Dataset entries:

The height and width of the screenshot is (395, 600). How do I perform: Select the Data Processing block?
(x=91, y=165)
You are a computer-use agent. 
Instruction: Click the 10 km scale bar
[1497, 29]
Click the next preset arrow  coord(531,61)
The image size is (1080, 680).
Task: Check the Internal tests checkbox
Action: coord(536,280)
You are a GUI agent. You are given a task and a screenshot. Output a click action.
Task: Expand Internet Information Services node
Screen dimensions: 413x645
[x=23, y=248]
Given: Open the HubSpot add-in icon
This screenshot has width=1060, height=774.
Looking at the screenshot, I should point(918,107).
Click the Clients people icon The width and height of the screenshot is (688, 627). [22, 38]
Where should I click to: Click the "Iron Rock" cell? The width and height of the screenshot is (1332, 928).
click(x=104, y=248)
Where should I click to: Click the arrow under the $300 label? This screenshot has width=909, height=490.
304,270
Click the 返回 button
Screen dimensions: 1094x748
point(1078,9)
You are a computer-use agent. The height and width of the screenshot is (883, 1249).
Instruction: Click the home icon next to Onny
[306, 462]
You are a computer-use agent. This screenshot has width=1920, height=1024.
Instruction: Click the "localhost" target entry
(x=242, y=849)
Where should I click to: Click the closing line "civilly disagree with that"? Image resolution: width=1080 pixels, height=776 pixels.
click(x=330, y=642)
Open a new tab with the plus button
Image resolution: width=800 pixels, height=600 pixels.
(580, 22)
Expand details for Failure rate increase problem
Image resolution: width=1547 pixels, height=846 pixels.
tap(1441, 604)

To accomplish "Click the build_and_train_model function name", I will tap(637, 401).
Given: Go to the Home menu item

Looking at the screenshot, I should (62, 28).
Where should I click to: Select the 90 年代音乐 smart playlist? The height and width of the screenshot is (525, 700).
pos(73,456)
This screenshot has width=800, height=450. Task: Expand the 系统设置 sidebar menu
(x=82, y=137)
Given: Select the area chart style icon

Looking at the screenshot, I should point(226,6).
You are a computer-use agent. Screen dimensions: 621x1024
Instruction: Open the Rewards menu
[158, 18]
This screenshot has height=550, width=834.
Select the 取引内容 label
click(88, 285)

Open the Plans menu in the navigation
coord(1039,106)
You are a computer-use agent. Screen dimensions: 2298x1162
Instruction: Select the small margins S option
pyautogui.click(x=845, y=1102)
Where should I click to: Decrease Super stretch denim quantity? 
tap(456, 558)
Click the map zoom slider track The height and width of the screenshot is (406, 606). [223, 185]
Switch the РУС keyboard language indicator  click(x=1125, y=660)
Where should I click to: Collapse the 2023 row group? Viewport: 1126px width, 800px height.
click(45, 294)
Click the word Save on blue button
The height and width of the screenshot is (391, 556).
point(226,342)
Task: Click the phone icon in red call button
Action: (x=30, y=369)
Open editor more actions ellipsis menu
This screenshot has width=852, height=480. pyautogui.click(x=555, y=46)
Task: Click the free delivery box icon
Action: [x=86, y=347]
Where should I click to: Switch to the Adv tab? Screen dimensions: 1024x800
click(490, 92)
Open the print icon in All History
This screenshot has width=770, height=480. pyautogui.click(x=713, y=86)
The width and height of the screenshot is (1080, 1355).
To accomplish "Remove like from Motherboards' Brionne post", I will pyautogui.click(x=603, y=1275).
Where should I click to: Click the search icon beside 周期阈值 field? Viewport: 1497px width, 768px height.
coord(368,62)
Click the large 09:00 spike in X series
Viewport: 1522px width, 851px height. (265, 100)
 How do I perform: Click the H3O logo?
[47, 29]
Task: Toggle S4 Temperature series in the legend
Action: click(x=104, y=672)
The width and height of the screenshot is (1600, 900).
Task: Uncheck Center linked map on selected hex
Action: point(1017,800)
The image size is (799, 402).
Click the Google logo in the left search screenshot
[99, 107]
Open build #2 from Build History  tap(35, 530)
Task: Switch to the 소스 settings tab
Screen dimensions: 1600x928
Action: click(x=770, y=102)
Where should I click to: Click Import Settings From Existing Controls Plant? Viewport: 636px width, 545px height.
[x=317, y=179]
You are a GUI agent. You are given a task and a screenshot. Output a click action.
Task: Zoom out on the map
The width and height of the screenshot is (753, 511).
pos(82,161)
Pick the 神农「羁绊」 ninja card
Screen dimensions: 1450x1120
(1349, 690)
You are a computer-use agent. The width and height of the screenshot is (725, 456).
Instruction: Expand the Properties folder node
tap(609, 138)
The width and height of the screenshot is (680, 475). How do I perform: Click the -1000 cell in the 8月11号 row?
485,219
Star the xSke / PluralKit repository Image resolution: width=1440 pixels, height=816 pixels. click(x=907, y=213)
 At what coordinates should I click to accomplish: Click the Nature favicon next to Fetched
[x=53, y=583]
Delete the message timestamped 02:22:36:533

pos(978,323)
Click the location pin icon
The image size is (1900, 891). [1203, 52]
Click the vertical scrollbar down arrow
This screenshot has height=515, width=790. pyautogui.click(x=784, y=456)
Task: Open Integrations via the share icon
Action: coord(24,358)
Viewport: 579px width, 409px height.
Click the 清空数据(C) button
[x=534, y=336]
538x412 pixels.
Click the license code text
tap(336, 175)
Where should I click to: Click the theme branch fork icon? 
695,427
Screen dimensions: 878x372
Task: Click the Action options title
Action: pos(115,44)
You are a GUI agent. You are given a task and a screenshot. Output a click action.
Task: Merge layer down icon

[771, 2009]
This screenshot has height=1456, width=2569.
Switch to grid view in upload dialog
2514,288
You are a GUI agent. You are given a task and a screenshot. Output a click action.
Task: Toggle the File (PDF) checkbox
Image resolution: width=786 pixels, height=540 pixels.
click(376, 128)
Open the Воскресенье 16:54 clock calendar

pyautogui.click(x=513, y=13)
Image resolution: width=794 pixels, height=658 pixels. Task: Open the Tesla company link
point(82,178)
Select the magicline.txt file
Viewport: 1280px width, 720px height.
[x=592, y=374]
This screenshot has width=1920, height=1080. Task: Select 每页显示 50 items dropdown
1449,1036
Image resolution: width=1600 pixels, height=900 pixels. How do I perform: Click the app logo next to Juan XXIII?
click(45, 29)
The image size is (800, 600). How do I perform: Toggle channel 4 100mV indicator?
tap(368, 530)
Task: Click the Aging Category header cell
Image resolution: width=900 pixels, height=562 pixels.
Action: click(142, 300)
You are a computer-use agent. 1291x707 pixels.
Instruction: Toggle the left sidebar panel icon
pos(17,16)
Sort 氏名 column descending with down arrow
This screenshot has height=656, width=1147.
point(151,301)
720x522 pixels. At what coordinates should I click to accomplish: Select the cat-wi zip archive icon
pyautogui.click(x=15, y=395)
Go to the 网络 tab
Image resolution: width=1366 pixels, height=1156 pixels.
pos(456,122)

GIVEN REQUEST: Copy out the rows above word for word, starting at the line containing "Click the location pin icon" and ending at the line containing "click(45, 29)", with both of those lines included.

REPLY:
Click the location pin icon
The image size is (1900, 891). [1203, 52]
Click the vertical scrollbar down arrow
This screenshot has height=515, width=790. pyautogui.click(x=784, y=456)
Task: Open Integrations via the share icon
Action: coord(24,358)
Viewport: 579px width, 409px height.
Click the 清空数据(C) button
[x=534, y=336]
538x412 pixels.
Click the license code text
tap(336, 175)
Where should I click to: Click the theme branch fork icon? 
695,427
Screen dimensions: 878x372
Task: Click the Action options title
Action: pos(115,44)
You are a GUI agent. You are given a task and a screenshot. Output a click action.
Task: Merge layer down icon

[771, 2009]
This screenshot has height=1456, width=2569.
Switch to grid view in upload dialog
2514,288
You are a GUI agent. You are given a task and a screenshot. Output a click action.
Task: Toggle the File (PDF) checkbox
Image resolution: width=786 pixels, height=540 pixels.
click(376, 128)
Open the Воскресенье 16:54 clock calendar

pyautogui.click(x=513, y=13)
Image resolution: width=794 pixels, height=658 pixels. Task: Open the Tesla company link
point(82,178)
Select the magicline.txt file
Viewport: 1280px width, 720px height.
[x=592, y=374]
This screenshot has width=1920, height=1080. Task: Select 每页显示 50 items dropdown
1449,1036
Image resolution: width=1600 pixels, height=900 pixels. How do I perform: Click the app logo next to Juan XXIII?
click(45, 29)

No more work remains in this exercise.